- **Provided data**:

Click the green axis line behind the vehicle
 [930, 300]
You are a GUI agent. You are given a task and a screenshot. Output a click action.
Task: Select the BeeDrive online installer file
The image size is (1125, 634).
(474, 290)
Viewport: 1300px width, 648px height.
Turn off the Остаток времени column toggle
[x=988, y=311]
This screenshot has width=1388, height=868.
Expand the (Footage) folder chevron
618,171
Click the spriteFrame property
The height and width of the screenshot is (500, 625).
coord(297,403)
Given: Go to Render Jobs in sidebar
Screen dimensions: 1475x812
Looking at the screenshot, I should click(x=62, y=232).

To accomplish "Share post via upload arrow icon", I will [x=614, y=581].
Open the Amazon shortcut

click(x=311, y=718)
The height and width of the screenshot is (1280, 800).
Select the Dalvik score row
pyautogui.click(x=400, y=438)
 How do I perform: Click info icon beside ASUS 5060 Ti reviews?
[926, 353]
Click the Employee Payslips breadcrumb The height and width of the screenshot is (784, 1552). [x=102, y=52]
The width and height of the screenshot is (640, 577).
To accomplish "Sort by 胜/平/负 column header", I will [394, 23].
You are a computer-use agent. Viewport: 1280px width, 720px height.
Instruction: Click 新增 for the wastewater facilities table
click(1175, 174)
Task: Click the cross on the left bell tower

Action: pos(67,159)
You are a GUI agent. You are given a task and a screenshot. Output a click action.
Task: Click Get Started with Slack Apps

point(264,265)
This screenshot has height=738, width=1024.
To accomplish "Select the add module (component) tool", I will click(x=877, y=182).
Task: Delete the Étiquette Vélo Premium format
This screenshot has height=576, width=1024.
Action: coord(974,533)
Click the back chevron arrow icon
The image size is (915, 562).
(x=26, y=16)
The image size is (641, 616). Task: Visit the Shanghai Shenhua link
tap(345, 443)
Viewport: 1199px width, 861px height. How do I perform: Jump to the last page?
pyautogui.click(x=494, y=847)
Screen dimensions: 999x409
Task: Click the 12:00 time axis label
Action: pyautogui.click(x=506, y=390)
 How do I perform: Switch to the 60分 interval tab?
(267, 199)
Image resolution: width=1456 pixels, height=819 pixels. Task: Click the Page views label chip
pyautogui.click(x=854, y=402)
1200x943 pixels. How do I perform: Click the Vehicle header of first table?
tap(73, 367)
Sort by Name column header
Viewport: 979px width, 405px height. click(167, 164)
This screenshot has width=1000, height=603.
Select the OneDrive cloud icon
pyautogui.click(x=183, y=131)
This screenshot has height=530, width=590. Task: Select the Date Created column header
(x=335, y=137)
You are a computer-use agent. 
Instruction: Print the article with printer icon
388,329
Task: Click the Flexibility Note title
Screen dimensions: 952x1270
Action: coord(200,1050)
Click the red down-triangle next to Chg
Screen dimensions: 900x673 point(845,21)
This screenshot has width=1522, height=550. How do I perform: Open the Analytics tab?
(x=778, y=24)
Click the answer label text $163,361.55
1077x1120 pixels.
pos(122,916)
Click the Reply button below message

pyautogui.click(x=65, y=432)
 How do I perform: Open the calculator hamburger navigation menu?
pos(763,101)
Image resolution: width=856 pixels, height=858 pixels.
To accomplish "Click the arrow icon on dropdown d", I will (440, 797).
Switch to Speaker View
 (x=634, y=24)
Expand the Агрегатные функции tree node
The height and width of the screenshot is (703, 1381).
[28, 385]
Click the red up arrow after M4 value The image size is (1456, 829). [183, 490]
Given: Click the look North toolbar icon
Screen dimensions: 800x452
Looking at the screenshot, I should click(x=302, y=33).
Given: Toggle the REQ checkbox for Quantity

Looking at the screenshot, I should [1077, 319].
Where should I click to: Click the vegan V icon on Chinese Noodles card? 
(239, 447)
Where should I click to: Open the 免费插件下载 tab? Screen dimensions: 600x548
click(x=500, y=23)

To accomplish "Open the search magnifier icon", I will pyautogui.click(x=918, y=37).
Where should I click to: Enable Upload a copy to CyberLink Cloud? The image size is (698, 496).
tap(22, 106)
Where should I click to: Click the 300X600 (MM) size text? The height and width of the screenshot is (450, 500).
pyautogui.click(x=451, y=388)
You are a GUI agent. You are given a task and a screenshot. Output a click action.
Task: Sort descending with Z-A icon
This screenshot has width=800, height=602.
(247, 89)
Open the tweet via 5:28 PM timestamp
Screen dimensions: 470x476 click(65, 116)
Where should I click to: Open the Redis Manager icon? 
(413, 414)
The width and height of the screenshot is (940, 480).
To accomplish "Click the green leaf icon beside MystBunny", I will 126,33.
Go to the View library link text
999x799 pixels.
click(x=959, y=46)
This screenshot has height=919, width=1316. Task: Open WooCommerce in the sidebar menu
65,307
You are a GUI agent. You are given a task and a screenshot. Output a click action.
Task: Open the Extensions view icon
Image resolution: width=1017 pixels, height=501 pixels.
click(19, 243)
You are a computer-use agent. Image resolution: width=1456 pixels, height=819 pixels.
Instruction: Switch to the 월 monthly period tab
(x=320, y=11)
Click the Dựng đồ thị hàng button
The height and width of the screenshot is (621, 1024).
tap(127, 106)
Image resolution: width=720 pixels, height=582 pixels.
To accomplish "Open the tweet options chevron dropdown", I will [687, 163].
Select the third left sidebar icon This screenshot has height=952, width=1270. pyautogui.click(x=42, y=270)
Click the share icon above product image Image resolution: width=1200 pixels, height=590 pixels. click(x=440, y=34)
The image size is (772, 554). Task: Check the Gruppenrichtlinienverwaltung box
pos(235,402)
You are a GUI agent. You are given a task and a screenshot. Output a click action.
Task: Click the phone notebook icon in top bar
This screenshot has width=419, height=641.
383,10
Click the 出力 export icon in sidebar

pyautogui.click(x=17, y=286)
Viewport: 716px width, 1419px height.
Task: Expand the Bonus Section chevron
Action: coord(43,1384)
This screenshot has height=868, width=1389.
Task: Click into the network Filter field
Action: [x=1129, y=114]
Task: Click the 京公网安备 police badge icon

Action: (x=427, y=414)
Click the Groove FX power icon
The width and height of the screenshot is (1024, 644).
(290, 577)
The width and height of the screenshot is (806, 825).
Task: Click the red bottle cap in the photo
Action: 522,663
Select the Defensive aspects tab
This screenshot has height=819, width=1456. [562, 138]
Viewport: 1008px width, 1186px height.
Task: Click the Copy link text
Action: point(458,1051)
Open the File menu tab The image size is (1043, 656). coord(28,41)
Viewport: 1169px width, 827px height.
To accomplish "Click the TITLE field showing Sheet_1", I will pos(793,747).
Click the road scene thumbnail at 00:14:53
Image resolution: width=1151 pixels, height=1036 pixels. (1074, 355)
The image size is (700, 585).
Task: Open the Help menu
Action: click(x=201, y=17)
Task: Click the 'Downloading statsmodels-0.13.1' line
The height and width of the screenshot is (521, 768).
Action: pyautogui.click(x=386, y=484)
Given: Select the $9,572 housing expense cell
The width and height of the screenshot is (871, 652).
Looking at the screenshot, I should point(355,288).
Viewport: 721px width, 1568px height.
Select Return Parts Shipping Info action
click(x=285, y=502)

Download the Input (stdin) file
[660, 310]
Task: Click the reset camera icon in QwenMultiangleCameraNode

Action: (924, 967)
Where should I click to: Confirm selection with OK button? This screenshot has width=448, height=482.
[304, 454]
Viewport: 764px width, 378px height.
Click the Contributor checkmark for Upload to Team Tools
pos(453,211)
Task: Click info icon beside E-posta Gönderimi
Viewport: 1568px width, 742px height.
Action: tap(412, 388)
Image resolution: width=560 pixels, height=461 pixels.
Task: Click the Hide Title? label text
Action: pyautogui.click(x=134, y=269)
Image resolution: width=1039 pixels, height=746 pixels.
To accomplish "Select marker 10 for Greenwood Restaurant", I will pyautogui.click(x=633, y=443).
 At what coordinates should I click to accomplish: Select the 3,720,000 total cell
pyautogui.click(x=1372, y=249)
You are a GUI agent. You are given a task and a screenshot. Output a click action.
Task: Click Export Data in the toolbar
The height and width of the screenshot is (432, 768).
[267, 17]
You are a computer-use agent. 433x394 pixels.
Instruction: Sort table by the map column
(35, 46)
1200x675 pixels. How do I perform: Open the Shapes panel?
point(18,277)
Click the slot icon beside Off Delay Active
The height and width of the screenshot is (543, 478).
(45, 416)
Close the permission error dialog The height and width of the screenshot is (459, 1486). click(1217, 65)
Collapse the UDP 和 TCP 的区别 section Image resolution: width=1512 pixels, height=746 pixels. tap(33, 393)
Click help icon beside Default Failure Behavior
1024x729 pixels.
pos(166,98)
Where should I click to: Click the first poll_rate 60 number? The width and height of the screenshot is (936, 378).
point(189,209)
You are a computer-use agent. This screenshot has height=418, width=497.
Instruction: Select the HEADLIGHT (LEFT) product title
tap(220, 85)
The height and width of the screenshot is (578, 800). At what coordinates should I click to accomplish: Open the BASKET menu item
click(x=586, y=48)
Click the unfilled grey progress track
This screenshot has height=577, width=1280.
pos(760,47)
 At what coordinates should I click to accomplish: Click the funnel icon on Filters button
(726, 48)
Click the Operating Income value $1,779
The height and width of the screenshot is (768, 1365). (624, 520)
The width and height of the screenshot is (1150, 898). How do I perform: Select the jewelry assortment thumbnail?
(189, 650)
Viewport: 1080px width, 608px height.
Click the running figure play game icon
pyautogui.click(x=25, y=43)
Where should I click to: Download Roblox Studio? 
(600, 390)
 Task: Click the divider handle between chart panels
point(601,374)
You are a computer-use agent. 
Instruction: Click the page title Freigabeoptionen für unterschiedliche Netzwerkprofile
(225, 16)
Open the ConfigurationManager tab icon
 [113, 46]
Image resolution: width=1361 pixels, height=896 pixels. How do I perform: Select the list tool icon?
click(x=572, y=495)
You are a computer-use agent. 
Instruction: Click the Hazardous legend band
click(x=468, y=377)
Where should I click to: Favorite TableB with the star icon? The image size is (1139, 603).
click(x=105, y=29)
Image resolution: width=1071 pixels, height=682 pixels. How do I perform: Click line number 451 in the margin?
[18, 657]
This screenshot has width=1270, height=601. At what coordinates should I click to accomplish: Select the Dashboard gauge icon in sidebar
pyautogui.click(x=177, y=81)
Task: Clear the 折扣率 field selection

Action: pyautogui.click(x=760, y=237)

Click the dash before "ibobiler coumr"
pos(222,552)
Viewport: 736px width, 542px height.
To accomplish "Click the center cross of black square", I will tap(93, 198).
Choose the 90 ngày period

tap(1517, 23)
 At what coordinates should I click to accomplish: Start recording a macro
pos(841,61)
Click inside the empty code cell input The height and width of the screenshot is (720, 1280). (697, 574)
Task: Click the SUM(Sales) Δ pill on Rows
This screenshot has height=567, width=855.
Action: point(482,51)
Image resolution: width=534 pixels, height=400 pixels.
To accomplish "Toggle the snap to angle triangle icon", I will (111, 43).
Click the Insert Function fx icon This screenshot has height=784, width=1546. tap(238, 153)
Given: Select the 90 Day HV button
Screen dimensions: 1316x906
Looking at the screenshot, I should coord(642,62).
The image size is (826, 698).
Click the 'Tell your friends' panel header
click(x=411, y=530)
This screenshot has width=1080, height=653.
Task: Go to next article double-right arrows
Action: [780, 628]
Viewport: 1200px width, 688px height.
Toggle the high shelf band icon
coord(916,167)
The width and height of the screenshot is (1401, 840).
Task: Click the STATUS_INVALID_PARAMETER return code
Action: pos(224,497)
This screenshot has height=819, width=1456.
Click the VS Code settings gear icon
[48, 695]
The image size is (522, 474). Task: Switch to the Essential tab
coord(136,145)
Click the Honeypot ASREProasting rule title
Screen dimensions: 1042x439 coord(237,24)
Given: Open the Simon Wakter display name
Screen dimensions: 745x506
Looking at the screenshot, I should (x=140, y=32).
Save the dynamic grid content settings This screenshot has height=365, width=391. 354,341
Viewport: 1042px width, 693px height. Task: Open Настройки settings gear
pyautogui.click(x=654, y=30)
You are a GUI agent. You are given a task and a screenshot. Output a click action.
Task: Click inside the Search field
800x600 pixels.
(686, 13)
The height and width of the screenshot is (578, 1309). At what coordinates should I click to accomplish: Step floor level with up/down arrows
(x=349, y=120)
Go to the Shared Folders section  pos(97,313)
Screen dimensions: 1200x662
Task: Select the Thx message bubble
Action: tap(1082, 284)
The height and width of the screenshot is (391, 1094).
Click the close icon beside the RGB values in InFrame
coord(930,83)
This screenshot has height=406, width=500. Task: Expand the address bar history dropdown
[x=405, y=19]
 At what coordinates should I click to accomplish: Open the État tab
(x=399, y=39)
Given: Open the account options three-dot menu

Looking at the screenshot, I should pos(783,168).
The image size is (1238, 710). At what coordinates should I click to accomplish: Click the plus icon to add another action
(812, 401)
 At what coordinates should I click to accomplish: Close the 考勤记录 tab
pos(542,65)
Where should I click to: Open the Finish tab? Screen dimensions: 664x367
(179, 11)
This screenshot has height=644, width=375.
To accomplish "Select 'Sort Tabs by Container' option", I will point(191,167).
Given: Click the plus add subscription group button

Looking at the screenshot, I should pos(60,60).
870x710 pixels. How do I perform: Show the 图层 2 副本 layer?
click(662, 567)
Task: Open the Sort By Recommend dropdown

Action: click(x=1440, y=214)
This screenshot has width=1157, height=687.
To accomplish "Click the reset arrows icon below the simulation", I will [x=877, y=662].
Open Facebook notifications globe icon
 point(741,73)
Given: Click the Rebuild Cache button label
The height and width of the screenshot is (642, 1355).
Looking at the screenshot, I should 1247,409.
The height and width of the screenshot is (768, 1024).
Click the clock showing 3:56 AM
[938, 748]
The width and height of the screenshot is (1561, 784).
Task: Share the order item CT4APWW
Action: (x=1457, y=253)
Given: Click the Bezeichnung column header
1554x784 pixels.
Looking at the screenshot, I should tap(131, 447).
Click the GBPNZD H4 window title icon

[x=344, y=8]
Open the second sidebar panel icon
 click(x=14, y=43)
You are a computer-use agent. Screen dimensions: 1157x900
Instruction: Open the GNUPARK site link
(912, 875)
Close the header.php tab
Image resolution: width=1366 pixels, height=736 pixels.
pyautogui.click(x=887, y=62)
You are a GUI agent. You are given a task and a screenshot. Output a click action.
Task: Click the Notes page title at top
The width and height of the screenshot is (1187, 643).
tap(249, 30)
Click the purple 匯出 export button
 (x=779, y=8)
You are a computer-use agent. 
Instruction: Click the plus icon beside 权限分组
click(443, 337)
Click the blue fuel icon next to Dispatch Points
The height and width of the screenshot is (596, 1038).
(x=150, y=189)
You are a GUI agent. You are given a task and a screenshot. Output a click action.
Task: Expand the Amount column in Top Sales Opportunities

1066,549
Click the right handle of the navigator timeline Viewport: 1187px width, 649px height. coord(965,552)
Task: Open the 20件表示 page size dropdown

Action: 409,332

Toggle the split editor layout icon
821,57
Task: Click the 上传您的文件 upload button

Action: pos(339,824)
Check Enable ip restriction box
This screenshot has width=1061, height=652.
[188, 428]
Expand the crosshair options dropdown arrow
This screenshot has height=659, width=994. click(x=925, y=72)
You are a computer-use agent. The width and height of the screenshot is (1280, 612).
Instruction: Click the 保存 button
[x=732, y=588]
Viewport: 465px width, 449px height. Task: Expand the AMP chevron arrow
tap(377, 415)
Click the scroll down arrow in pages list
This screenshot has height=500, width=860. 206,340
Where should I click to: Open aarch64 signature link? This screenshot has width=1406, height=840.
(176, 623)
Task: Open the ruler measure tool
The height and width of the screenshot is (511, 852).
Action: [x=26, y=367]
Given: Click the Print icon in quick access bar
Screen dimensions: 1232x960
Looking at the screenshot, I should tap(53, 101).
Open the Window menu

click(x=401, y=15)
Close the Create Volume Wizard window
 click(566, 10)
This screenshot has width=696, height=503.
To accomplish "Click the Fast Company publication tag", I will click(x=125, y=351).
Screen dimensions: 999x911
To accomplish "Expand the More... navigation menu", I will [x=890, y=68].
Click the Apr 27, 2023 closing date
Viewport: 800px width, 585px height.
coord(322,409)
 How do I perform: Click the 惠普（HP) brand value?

- **Exercise objective**: All lines in the preceding records that hold the word "inside" need to be copied.

- **Solved problem**:
Click inside the empty code cell input The height and width of the screenshot is (720, 1280). (697, 574)
Task: Click inside the Search field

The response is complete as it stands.